▶ _Problem_
Retype all of the lines below with no changes.
[[ Excerpted data open ]]
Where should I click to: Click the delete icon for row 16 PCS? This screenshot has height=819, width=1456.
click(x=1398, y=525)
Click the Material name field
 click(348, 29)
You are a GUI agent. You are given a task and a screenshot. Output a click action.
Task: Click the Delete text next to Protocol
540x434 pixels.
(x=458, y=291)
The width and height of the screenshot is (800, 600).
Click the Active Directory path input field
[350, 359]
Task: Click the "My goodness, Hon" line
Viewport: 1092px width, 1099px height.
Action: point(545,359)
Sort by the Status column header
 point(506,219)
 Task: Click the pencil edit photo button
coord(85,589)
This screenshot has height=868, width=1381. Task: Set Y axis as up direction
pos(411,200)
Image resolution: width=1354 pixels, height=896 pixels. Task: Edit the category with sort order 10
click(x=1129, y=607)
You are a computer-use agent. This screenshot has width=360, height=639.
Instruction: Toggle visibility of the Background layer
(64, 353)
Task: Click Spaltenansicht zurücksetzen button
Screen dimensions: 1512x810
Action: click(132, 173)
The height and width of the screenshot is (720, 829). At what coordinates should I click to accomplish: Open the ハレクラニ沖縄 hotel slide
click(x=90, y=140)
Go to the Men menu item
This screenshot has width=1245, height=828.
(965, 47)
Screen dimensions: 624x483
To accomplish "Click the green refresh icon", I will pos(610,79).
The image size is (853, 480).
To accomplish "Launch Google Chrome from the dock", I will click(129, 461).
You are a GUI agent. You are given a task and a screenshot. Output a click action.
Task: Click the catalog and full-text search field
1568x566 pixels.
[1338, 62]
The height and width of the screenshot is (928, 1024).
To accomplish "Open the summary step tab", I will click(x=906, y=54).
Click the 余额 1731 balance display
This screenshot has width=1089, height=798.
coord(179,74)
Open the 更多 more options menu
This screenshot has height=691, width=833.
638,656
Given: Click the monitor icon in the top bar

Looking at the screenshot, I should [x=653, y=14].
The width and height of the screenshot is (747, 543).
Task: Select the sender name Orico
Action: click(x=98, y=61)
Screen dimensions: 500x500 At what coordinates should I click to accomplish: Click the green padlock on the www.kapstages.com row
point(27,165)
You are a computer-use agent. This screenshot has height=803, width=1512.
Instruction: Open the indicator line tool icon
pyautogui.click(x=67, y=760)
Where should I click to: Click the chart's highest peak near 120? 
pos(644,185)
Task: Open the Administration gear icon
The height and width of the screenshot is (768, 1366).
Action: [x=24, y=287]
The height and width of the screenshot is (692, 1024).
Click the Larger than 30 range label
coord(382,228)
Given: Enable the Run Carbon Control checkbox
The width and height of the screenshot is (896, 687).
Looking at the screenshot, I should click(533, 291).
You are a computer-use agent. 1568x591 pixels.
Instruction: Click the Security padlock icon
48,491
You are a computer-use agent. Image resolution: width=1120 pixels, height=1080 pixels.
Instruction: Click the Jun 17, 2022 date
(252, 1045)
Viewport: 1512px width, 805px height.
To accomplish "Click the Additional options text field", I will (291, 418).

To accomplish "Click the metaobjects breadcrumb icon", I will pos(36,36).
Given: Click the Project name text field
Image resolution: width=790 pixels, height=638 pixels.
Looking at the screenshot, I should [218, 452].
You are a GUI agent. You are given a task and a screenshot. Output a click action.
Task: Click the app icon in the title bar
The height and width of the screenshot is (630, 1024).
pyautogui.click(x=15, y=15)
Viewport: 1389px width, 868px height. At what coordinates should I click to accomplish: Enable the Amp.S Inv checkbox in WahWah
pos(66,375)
[[ Excerpted data closed ]]
▶ _The answer_
Where should I click to: Click the delete icon for row 16 PCS? This screenshot has height=819, width=1456.
click(x=1398, y=525)
Click the Material name field
 click(348, 29)
You are a GUI agent. You are given a task and a screenshot. Output a click action.
Task: Click the Delete text next to Protocol
540x434 pixels.
(x=458, y=291)
The width and height of the screenshot is (800, 600).
Click the Active Directory path input field
[350, 359]
Task: Click the "My goodness, Hon" line
Viewport: 1092px width, 1099px height.
Action: point(545,359)
Sort by the Status column header
 point(506,219)
 Task: Click the pencil edit photo button
coord(85,589)
This screenshot has height=868, width=1381. Task: Set Y axis as up direction
pos(411,200)
Image resolution: width=1354 pixels, height=896 pixels. Task: Edit the category with sort order 10
click(x=1129, y=607)
You are a computer-use agent. This screenshot has width=360, height=639.
Instruction: Toggle visibility of the Background layer
(64, 353)
Task: Click Spaltenansicht zurücksetzen button
Screen dimensions: 1512x810
Action: click(132, 173)
The height and width of the screenshot is (720, 829). At what coordinates should I click to accomplish: Open the ハレクラニ沖縄 hotel slide
click(x=90, y=140)
Go to the Men menu item
This screenshot has width=1245, height=828.
(965, 47)
Screen dimensions: 624x483
To accomplish "Click the green refresh icon", I will pos(610,79).
The image size is (853, 480).
To accomplish "Launch Google Chrome from the dock", I will click(129, 461).
You are a GUI agent. You are given a task and a screenshot. Output a click action.
Task: Click the catalog and full-text search field
1568x566 pixels.
[1338, 62]
The height and width of the screenshot is (928, 1024).
To accomplish "Open the summary step tab", I will click(x=906, y=54).
Click the 余额 1731 balance display
This screenshot has width=1089, height=798.
coord(179,74)
Open the 更多 more options menu
This screenshot has height=691, width=833.
638,656
Given: Click the monitor icon in the top bar

Looking at the screenshot, I should [x=653, y=14].
The width and height of the screenshot is (747, 543).
Task: Select the sender name Orico
Action: click(x=98, y=61)
Screen dimensions: 500x500 At what coordinates should I click to accomplish: Click the green padlock on the www.kapstages.com row
point(27,165)
You are a computer-use agent. This screenshot has height=803, width=1512.
Instruction: Open the indicator line tool icon
pyautogui.click(x=67, y=760)
Where should I click to: Click the chart's highest peak near 120? 
pos(644,185)
Task: Open the Administration gear icon
The height and width of the screenshot is (768, 1366).
Action: [x=24, y=287]
The height and width of the screenshot is (692, 1024).
Click the Larger than 30 range label
coord(382,228)
Given: Enable the Run Carbon Control checkbox
The width and height of the screenshot is (896, 687).
Looking at the screenshot, I should click(533, 291).
You are a computer-use agent. 1568x591 pixels.
Instruction: Click the Security padlock icon
48,491
You are a computer-use agent. Image resolution: width=1120 pixels, height=1080 pixels.
Instruction: Click the Jun 17, 2022 date
(252, 1045)
Viewport: 1512px width, 805px height.
To accomplish "Click the Additional options text field", I will (291, 418).

To accomplish "Click the metaobjects breadcrumb icon", I will pos(36,36).
Given: Click the Project name text field
Image resolution: width=790 pixels, height=638 pixels.
Looking at the screenshot, I should [218, 452].
You are a GUI agent. You are given a task and a screenshot. Output a click action.
Task: Click the app icon in the title bar
The height and width of the screenshot is (630, 1024).
pyautogui.click(x=15, y=15)
Viewport: 1389px width, 868px height. At what coordinates should I click to accomplish: Enable the Amp.S Inv checkbox in WahWah
pos(66,375)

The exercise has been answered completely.